Снисходительно усмехнувшись, Вето наполняет стакан.
— А если я скажу тебе, что я Наполеон четвёртый, что тебе, легче от этого станет? Пей! За Наполеонов четвертых!
— Нет, за хорошую землю Камчатку! — говорю я.
Вето не возражает.
— Как хочешь. Дело твоё. Пей хоть за воробья. Пей!
Лилеев поправляет шёлковое цветное кашне, и я вижу, что это совсем не кашне, а лёгкая косынка приспособлена им вместо шарфа и галстука.
— Почему вы носите женский платок? — интересуюсь я. — Смешно ведь.
«Козёл» кокетливо закатывает глаза:
— Боже мой! Что тут смешного? Подарили! Не выбрасывать же!
— А если бы вам подарили бюстгальтер, вы что, Игорь, тоже стали бы носить его где положено? — издевается над ним Вето.
— Вы циник! — плаксиво кричит «козёл», и — что за взгляд, какая дремучая ненависть в глазах его, поднятых к Вето!
А Гуда, чтобы не хохотать, начинает посвистывать, и с каждым тактом свист его приобретает стройность, мелодичность и красоту, и вот уже звучит нам что-то знакомое.
— Что это?
— Из «Лебединого озера».
— Эге! Да вы, оказывается, и музыкант?! — восхищается Вето. — Ну, ну, давайте ещё что-нибудь!
— Могу. Что вам?
— Люблю Брамса!
— Могу.
…Мы слушаем Брамса, Листа, Чайковского. И отколыхнулись куда-то эти странные люди, ненавидящие друг друга, но по капризу случая или слабостей своих и страстей цепляющиеся друг за друга. Нахлынула тёплая ночь, закуролесила над бухтой луна, полезли в голову всякие бредни о счастье, об Инночке… Она прочтёт мое письмо и поймёт, что мы сделали ошибку: нельзя вступать в сделку с жуликами! Она хорошая, чуткая, умная! Она любит меня. Мы создадим настоящее, сильное содружество рыбаков и охотников.

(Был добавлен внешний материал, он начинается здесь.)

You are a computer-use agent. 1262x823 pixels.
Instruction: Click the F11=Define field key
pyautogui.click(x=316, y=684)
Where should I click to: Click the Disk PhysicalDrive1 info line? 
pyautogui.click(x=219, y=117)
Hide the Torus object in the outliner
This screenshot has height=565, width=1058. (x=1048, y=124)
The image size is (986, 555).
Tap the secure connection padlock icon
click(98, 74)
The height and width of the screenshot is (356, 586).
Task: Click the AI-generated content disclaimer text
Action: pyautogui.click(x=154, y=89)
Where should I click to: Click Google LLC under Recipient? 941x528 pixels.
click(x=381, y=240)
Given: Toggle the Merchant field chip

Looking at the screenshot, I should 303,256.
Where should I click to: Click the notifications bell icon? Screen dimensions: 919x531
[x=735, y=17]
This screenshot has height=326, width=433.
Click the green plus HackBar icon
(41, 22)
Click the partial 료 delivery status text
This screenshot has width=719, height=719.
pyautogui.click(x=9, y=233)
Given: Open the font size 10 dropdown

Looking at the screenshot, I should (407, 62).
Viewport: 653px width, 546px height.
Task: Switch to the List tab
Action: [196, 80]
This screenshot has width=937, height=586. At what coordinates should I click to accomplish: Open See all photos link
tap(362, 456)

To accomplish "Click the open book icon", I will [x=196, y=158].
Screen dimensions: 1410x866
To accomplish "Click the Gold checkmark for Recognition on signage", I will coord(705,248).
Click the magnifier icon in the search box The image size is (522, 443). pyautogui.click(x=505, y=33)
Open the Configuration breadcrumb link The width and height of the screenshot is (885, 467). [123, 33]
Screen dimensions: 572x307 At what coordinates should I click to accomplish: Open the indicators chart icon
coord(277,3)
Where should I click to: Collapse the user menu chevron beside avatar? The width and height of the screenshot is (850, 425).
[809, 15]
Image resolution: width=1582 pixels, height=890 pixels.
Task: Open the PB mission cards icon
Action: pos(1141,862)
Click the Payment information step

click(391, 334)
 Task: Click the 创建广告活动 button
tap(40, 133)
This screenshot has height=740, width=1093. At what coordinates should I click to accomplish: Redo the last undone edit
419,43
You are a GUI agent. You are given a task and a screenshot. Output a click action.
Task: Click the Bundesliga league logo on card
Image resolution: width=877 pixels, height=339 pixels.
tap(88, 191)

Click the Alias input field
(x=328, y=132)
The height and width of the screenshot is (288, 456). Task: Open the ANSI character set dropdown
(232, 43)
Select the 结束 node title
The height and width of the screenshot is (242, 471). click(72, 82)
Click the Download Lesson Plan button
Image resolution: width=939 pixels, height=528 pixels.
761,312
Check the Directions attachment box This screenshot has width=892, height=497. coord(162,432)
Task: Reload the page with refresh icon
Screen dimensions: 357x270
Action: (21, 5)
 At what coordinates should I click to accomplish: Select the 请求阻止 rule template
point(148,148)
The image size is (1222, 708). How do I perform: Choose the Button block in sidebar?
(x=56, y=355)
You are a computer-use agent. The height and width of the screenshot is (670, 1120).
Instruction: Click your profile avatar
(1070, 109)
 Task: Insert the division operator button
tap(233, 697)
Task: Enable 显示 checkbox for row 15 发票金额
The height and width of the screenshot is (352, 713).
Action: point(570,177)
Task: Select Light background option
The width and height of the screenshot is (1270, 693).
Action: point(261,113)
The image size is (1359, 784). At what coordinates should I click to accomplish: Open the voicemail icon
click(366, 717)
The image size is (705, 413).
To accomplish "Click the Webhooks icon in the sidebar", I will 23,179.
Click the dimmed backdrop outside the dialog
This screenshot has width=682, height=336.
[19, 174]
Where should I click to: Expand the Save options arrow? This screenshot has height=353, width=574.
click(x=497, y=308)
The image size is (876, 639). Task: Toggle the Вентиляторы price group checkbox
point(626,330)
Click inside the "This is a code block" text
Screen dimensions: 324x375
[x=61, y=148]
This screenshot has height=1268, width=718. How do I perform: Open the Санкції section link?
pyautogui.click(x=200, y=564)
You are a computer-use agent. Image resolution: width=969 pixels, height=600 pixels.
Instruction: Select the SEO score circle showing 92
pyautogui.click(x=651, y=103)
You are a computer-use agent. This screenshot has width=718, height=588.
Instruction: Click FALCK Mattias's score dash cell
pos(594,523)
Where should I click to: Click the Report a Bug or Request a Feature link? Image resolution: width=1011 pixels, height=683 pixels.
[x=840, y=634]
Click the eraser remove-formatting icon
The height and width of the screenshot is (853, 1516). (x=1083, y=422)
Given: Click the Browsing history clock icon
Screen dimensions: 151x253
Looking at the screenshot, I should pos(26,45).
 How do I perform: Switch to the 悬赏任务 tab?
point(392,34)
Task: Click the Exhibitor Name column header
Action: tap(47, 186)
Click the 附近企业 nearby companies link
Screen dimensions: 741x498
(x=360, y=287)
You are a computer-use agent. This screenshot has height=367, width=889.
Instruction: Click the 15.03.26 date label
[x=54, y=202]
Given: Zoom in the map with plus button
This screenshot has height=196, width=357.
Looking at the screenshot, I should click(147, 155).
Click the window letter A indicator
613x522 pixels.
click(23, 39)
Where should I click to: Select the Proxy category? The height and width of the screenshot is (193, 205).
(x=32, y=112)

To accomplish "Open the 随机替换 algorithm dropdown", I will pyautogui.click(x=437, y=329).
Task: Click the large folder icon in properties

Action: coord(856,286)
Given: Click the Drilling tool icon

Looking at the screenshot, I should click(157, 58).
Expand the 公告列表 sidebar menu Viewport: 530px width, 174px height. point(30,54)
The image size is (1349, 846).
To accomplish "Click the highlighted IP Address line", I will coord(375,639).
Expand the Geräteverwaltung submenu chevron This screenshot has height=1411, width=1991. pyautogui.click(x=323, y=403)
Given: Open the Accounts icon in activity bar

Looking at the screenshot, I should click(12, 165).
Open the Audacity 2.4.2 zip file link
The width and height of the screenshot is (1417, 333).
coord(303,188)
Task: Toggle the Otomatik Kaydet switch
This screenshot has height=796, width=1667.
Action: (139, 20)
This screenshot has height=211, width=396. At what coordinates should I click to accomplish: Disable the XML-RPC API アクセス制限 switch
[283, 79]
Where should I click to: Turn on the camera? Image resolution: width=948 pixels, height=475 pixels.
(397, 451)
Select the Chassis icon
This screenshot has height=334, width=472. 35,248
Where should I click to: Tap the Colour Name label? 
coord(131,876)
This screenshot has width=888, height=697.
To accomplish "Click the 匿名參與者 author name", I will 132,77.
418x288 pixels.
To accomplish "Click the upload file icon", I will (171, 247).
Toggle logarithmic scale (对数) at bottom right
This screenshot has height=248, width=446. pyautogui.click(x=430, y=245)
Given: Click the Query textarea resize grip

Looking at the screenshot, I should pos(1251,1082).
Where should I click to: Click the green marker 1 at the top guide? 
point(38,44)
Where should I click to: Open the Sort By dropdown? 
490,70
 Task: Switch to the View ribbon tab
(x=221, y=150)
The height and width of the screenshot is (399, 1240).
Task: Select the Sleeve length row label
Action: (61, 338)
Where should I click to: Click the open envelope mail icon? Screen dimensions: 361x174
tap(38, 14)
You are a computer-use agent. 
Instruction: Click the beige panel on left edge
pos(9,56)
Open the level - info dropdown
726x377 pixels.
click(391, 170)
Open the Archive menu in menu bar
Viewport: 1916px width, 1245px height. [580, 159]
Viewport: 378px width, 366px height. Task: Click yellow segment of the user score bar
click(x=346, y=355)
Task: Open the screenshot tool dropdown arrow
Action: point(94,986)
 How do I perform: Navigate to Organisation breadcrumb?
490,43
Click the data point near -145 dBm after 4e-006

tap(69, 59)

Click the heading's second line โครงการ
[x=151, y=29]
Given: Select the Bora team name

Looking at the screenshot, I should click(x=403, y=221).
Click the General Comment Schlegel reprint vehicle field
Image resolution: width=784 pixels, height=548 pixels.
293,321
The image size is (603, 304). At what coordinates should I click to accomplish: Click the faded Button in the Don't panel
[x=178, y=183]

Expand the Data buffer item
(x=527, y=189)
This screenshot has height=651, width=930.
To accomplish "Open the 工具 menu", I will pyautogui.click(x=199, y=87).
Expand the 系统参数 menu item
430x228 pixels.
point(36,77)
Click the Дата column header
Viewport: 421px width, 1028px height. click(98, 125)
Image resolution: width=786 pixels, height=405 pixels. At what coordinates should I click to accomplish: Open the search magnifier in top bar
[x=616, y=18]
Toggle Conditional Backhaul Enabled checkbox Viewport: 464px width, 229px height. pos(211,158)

И, окончательно разморенный музыкой и вином, я уползаю в палатку. Вето меня не удерживает, он и сам порядком раскис. А проснувшись, я нахожу его рядом, а за ним — Иоасаф-Рафаил. Развалились, похрапывают «божьи сироты», подумаешь — и взаправду какие добрые труженики. Радуясь, что хоть другая-то пара не вселилась в мой «дом», выхожу на улицу. Раннее-раннее утро; солнце ещё за горой, а небо всё в золотящейся голубизне, а в «ковше» у причала швартуется пароход!